Reproduce verbatim the portion of the listing that opens with the line containing "94, 872, 149)" and closes with the line containing "Xem thư viện", including both of those lines.

Dataset entries:

——————————

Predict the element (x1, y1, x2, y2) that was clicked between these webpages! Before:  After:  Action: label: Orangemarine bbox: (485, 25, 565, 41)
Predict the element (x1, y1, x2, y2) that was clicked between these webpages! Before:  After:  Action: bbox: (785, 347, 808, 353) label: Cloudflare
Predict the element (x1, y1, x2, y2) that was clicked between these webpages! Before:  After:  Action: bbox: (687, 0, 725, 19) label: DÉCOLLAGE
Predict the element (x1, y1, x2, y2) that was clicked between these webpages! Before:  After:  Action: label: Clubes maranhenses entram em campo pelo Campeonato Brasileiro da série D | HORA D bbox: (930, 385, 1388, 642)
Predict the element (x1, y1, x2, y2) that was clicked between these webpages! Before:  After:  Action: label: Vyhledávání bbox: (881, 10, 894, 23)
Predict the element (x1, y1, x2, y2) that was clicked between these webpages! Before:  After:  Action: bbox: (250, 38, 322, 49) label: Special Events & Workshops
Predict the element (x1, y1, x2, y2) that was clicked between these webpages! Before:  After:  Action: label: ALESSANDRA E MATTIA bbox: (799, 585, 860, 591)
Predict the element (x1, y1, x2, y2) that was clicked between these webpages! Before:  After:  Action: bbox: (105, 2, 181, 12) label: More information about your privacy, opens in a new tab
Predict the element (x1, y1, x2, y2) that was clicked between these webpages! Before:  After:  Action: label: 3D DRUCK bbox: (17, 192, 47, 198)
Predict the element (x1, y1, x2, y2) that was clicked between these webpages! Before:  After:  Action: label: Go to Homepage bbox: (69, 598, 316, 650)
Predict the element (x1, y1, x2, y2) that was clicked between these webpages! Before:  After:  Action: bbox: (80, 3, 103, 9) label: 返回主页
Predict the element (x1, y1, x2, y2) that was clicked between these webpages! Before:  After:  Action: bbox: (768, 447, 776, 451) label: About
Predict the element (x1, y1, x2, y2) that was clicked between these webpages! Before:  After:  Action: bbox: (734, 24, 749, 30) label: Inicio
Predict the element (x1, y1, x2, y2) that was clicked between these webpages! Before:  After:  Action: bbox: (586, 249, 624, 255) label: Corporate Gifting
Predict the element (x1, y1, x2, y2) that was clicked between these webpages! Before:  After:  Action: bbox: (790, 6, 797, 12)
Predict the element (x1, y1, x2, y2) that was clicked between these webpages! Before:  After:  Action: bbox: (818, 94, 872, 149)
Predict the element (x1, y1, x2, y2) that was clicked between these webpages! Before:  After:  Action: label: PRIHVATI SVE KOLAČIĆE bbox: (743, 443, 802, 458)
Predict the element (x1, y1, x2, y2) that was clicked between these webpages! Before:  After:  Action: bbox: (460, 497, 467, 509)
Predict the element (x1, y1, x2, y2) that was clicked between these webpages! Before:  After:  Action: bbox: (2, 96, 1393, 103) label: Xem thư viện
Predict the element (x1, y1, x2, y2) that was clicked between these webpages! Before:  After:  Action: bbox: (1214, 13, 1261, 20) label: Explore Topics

——————————

▶ [SOLUTION FOR THIS EXERCISE]
Predict the element (x1, y1, x2, y2) that was clicked between these webpages! Before:  After:  Action: bbox: (818, 94, 872, 149)
Predict the element (x1, y1, x2, y2) that was clicked between these webpages! Before:  After:  Action: label: PRIHVATI SVE KOLAČIĆE bbox: (743, 443, 802, 458)
Predict the element (x1, y1, x2, y2) that was clicked between these webpages! Before:  After:  Action: bbox: (460, 497, 467, 509)
Predict the element (x1, y1, x2, y2) that was clicked between these webpages! Before:  After:  Action: bbox: (2, 96, 1393, 103) label: Xem thư viện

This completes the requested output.